By Peter Boody
The East Hampton Town Board heard praise last week for its proposal to make payments up front for private septic system upgrades instead of granting rebates after the fact. The board did not, however, vote on the plan — so it remains in the tweaking phase.
With nitrogen pollution from conventional and old, often failing septic systems reaching East End bays and ponds through groundwater flows, town and village boards around the Peconic Bay Estuary have been adopting legislation to require and encourage “innovative-alternative,” or I/A, septic systems that actively reduce the nitrogen content of their septic effluent.
The board did, however, adopt two related proposals at its brief meeting on Thursday, December 5. One makes an increase that the board approved last month in the maximum rebate for I/A installations — from $16,000 to $20,000 — retroactive, so it will apply for people who installed them before the raises were approved. The other establishes a review procedure to award extra funds for installations on properties where physical circumstances make them more expensive.
At a public hearing on the advance-payment proposal, four speakers applauded the Town Board for considering the move, which also calls for streamlining the application and approval process. But one of them, citizen activist David Buda of the Town Board’s Springs Citizens Advisory Committee, also pointed out ambiguities in the language of the proposal that he said should be clarified, including its application to commercial projects, to construction on vacant land, and to new I/A systems that are required to be installed under the town code.
“Something may have gotten lost in the translation,” Mr. Buda said, asking why incentives originally meant to encourage voluntary installations should be offered to people or businesses that are required to install I/A systems anyway.
At the hearing, Sara Davison, executive director of the Georgica Pond Foundation, reported that five homeowners around Georgica Pond have replaced their conventional cesspools voluntarily with nitrogen-reducing I/A systems.
“You can’t just wave a magic wand and have a neighborhood converted” to I/A systems, Ms. Davison said, adding that it can only happen “property by property, home by home, and every home is a little different.”
“Thanks, Friends of Georgica Pond,” commented Supervisor Peter Van Scoyoc, for making the upgrades around the pond “so that water body will become cleaner and cleaner.”
“Anything we can do to simplify the paperwork and increase and incentivize the funding will help move the program faster,” Ms. Davison added.
Kevin McDonald, conservation project director of The Nature Conservancy on Long Island, noted that the rebate program has been in place since August 2017, and that there has been a learning process in its application.
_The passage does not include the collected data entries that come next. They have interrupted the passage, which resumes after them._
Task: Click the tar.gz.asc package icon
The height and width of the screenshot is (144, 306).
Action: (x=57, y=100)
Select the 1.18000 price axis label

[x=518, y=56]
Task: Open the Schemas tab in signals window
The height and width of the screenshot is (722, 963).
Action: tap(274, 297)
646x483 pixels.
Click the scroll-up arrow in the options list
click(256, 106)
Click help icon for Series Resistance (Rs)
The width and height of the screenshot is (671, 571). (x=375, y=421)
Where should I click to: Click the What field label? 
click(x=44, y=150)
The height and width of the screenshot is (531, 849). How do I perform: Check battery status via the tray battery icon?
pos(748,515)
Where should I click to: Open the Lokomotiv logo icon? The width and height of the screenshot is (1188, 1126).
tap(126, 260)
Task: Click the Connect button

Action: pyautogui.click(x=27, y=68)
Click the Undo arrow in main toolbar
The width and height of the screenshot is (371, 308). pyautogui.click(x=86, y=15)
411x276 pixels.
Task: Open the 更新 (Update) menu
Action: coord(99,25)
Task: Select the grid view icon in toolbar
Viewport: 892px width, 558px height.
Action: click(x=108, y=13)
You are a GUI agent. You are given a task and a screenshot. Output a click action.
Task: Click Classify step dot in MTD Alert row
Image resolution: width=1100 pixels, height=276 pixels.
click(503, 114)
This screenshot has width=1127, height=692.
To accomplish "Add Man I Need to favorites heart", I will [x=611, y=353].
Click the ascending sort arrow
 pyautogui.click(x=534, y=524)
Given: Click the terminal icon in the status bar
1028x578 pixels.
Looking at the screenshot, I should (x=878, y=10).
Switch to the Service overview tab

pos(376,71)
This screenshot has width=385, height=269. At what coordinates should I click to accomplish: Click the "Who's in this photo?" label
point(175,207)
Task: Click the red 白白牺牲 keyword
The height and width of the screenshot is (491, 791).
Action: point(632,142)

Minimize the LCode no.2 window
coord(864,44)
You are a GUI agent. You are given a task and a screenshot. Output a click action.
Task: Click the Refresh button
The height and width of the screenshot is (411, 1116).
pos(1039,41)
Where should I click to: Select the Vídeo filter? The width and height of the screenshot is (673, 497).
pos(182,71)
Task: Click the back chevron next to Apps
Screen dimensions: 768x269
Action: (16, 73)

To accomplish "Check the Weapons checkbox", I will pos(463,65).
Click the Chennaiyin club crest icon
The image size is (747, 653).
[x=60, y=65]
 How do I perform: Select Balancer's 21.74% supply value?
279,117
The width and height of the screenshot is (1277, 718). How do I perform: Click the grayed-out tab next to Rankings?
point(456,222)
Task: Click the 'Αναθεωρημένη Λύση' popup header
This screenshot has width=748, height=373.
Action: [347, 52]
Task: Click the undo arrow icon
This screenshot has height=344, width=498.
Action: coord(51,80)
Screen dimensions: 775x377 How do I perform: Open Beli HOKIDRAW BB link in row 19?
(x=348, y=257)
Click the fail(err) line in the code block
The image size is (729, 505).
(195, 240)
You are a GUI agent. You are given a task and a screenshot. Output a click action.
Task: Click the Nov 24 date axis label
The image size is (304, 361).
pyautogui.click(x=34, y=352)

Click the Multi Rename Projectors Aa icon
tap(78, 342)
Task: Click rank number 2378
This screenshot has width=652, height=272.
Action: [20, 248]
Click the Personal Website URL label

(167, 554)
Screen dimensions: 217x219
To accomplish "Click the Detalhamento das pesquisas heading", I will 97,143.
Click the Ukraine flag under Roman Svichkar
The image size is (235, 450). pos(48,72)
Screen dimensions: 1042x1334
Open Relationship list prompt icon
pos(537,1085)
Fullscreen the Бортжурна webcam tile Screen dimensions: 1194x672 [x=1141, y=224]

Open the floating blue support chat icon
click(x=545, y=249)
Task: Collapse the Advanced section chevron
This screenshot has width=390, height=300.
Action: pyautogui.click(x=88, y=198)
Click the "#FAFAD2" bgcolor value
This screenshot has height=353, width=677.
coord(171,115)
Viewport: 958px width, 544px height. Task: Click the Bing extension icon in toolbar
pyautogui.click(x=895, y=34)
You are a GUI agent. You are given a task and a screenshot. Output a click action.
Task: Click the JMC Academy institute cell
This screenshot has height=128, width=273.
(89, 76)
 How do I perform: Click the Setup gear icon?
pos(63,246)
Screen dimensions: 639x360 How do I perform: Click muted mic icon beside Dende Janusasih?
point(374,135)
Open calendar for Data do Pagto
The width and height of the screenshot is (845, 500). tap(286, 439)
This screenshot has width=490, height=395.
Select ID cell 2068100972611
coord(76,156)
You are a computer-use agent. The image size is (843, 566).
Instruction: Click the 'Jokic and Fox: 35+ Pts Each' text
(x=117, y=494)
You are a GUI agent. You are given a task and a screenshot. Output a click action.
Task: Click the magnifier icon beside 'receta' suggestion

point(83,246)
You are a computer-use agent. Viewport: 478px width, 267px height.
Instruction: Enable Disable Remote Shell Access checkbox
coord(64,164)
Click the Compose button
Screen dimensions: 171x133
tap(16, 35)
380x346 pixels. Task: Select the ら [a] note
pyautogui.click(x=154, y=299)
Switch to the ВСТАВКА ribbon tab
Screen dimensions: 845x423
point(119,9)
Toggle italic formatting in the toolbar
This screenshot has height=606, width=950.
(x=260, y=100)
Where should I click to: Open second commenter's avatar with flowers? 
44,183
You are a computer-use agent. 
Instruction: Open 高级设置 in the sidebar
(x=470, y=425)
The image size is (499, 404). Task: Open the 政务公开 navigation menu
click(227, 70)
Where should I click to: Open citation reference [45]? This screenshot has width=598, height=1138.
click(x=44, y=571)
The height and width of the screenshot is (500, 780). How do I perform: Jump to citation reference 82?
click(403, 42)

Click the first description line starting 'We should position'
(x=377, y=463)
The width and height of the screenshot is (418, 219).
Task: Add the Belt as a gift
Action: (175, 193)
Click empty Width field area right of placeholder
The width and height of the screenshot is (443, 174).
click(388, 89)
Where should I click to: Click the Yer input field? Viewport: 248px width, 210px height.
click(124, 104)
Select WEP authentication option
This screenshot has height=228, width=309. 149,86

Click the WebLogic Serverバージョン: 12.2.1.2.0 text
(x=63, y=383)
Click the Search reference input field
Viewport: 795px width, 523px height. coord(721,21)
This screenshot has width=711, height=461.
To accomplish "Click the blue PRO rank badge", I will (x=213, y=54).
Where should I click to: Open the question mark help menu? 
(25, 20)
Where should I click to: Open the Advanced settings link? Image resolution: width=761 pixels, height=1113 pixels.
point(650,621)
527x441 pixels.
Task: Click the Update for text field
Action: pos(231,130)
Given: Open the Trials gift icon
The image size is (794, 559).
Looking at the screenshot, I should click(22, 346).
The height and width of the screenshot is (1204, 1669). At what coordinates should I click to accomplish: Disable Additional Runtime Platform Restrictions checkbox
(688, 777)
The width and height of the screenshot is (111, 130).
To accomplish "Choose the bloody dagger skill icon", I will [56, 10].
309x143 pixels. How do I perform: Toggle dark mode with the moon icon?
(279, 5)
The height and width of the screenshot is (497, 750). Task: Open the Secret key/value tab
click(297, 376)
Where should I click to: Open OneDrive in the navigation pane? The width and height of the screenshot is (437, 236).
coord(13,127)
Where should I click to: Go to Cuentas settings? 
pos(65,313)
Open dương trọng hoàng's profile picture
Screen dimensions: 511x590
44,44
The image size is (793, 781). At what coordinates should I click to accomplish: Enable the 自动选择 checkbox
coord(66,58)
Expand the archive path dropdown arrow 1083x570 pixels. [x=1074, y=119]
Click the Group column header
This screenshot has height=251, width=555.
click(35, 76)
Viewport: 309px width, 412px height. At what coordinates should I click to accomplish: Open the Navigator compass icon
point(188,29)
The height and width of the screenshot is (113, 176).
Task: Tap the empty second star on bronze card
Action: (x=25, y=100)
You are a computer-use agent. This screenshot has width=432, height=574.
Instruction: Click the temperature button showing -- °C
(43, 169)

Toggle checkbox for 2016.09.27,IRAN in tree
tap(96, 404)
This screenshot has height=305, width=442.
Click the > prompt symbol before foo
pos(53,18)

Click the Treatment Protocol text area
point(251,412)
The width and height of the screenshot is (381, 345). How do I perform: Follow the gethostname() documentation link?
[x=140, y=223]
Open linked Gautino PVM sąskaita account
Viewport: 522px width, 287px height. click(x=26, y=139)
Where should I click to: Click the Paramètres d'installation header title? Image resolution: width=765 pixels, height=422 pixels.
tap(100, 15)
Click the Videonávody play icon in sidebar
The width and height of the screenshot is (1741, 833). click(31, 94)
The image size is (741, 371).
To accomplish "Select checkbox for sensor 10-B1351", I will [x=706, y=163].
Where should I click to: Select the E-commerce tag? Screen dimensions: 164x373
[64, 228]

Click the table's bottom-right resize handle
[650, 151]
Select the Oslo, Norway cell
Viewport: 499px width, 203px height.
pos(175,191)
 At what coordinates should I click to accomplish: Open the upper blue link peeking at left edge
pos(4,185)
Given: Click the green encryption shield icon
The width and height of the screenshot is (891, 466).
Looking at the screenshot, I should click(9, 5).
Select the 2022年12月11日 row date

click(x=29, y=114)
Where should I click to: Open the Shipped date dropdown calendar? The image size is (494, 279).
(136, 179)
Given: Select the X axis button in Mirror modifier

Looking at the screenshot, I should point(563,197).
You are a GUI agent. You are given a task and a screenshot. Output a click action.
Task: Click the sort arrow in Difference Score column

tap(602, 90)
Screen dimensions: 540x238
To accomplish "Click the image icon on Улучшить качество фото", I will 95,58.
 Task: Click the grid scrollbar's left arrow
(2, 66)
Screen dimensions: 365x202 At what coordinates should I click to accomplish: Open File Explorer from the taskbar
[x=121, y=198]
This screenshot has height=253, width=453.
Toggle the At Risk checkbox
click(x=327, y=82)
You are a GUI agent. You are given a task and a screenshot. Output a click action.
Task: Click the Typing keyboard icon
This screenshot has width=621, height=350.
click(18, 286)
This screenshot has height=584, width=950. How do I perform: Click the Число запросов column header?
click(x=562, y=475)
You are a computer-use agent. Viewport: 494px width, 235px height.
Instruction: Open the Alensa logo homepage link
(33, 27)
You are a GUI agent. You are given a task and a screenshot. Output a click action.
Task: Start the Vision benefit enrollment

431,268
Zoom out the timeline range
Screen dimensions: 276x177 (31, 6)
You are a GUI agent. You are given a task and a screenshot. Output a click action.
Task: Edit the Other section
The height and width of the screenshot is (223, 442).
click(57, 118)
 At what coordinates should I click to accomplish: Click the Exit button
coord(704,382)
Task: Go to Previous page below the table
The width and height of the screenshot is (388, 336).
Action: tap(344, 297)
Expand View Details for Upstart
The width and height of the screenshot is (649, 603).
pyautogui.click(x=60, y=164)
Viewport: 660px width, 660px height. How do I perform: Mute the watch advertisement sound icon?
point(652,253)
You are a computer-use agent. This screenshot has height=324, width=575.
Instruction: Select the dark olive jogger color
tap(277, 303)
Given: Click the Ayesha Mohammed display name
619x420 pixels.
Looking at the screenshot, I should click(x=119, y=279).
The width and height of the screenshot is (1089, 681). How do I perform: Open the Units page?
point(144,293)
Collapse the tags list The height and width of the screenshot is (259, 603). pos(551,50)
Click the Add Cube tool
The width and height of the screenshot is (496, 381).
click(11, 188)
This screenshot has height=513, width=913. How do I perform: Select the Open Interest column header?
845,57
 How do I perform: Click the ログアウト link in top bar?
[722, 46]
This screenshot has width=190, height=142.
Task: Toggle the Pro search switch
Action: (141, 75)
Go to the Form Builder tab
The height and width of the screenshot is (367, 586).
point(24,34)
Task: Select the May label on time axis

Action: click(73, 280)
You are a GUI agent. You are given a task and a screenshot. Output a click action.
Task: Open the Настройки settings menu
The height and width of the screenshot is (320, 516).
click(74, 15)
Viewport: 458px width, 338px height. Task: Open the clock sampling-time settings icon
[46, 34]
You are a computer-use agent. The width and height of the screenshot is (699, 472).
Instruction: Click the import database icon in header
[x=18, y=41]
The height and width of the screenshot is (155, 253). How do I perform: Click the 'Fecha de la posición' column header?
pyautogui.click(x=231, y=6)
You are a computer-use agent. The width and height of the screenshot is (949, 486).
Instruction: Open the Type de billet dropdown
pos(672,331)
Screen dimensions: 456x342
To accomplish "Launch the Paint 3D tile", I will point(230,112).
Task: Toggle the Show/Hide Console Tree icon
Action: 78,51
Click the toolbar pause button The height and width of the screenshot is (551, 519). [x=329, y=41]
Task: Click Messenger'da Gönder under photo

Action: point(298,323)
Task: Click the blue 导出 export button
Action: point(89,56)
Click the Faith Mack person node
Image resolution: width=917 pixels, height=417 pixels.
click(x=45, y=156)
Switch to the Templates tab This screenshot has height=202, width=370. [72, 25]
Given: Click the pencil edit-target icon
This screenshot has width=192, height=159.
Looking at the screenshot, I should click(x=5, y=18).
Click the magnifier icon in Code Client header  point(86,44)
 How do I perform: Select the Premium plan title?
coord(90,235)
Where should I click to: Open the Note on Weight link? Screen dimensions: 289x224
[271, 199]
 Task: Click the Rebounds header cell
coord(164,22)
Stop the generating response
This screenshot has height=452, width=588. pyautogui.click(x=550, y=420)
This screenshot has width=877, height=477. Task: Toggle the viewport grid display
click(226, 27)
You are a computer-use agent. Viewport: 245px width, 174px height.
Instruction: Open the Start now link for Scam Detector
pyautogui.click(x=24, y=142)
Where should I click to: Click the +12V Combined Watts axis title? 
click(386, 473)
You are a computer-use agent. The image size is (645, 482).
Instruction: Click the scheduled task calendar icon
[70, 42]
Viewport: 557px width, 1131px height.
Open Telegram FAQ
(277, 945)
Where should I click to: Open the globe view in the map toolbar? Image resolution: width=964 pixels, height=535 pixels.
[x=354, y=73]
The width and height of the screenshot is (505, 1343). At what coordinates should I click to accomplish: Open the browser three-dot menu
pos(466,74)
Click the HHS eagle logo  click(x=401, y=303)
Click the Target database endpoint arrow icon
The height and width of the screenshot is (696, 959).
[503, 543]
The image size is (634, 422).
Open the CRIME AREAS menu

The results are reflected in the proposed legislation, he said, which “simplifies the process, expands the eligible categories, and makes it easier for the public” to participate — “and all that is good.”
Having recently installed an I/A system himself, he said people ask him “what’s it like.”
“I said, ‘Well, it’s not like music plays each time you flush, or at the end of every flush there’s a rocket going off.’ It’s supposed to be really boring and dull — and that’s exactly what it is.”